Your deductible is the most direct lever you have over your premium. Raising your collision and comprehensive deductibles from $250 to $1,000 can save you roughly $500 per year or more on premiums. The trade-off is simple: you pay more out of pocket when you file a claim. If you have enough savings to absorb a $1,000 deductible comfortably, the higher deductible almost always makes financial sense over time, since most drivers go years between claims.
If you’re making payments on your vehicle, your lender or leasing company — not just your state — dictates your minimum coverage. Lenders require both collision and comprehensive coverage for the life of the loan, because the vehicle serves as their collateral. They need to know it can be repaired or replaced if something happens to it.
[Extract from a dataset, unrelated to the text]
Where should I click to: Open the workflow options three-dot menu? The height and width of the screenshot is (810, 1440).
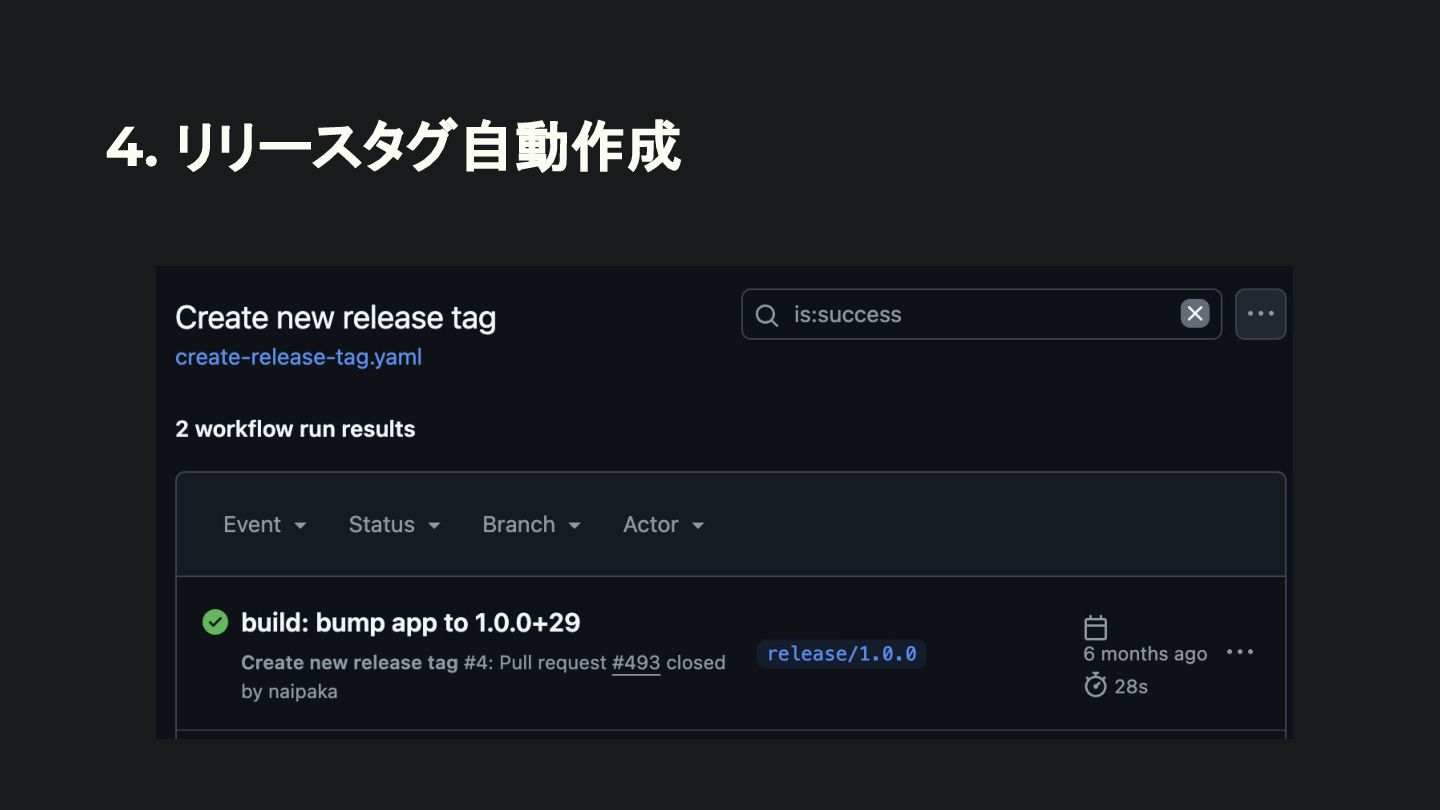click(1261, 314)
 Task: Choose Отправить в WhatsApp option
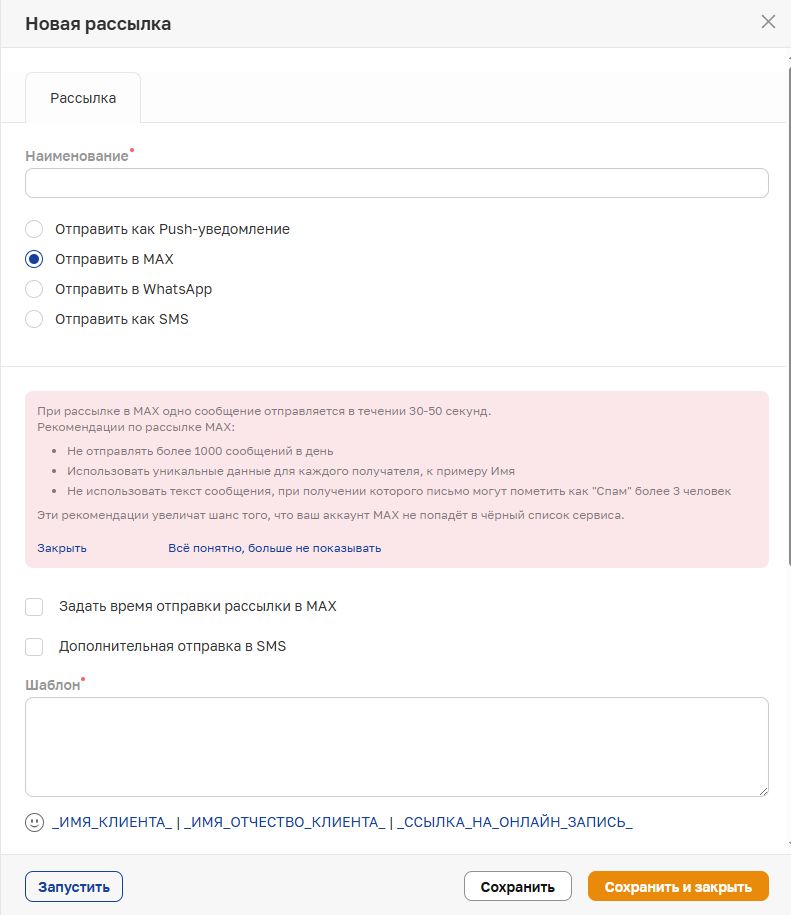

If you drop collision or comprehensive while you still owe money on the car, the lender will purchase a policy on your behalf and add the cost to your monthly payment. This is called force-placed insurance, and it’s almost always far more expensive than what you’d pay shopping for coverage yourself. It also protects only the lender’s interest, not yours. Keeping your own collision and comprehensive coverage active until the loan is paid off avoids this entirely. Once you own the car outright, you’re free to adjust or drop those coverages based on the vehicle’s value and your own financial situation.